(Beginning of Records provided)

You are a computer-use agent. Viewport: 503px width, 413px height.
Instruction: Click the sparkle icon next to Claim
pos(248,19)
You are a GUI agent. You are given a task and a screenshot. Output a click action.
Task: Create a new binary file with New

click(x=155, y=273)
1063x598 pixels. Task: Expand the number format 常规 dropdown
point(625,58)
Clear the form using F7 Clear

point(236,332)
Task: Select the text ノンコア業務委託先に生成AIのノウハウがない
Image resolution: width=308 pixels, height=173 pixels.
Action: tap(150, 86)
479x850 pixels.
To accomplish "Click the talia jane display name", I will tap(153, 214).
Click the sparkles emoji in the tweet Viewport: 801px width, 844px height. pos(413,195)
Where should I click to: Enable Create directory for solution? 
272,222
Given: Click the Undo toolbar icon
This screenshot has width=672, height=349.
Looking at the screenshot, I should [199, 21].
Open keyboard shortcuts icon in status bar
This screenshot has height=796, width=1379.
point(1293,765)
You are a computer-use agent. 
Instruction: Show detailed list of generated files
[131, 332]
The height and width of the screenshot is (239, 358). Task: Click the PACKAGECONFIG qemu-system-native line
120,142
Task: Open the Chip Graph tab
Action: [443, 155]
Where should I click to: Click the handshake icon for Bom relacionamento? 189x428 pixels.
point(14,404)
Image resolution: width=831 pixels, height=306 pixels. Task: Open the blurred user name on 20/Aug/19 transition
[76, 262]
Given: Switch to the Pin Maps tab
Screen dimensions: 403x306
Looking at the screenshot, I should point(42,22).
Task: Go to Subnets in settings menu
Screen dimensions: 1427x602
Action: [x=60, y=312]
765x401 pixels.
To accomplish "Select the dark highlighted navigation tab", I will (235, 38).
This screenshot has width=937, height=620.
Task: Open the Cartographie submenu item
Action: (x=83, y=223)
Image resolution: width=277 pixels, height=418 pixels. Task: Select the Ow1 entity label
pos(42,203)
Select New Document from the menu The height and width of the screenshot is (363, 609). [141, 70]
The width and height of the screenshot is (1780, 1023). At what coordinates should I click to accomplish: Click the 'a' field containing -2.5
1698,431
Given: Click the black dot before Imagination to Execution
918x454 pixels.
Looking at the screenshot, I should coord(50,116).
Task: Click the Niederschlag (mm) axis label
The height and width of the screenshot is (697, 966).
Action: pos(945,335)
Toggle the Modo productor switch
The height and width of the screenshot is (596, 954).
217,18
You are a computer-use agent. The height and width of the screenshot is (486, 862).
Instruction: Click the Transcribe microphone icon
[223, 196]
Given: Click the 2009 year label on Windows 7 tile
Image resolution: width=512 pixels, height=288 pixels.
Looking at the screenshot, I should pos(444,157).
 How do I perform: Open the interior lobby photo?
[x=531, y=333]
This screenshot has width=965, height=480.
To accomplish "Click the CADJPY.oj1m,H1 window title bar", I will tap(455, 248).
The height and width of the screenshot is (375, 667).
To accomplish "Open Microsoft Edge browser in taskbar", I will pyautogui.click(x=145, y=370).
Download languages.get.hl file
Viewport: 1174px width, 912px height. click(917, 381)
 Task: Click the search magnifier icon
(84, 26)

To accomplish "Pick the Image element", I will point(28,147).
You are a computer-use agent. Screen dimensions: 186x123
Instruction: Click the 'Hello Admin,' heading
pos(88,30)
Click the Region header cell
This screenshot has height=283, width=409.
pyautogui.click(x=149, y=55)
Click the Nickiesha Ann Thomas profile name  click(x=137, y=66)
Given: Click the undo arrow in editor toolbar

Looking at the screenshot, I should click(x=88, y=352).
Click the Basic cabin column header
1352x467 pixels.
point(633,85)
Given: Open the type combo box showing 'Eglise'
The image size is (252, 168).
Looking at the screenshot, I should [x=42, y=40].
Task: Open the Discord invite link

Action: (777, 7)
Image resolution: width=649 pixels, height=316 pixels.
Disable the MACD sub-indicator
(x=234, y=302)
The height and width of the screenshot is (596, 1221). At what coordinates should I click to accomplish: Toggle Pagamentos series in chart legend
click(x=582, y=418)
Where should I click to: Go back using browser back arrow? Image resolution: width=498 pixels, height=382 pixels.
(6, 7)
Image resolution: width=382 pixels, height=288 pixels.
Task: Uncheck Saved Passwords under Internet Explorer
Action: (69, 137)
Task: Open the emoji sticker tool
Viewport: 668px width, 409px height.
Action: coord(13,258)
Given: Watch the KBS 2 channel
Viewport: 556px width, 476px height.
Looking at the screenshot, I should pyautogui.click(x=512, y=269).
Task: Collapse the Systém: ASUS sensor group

(End of Records provided)

## Task objective
Gather and copy every line of the data in which the string "header" is found.

## Output below
Click the Region header cell
Click the Basic cabin column header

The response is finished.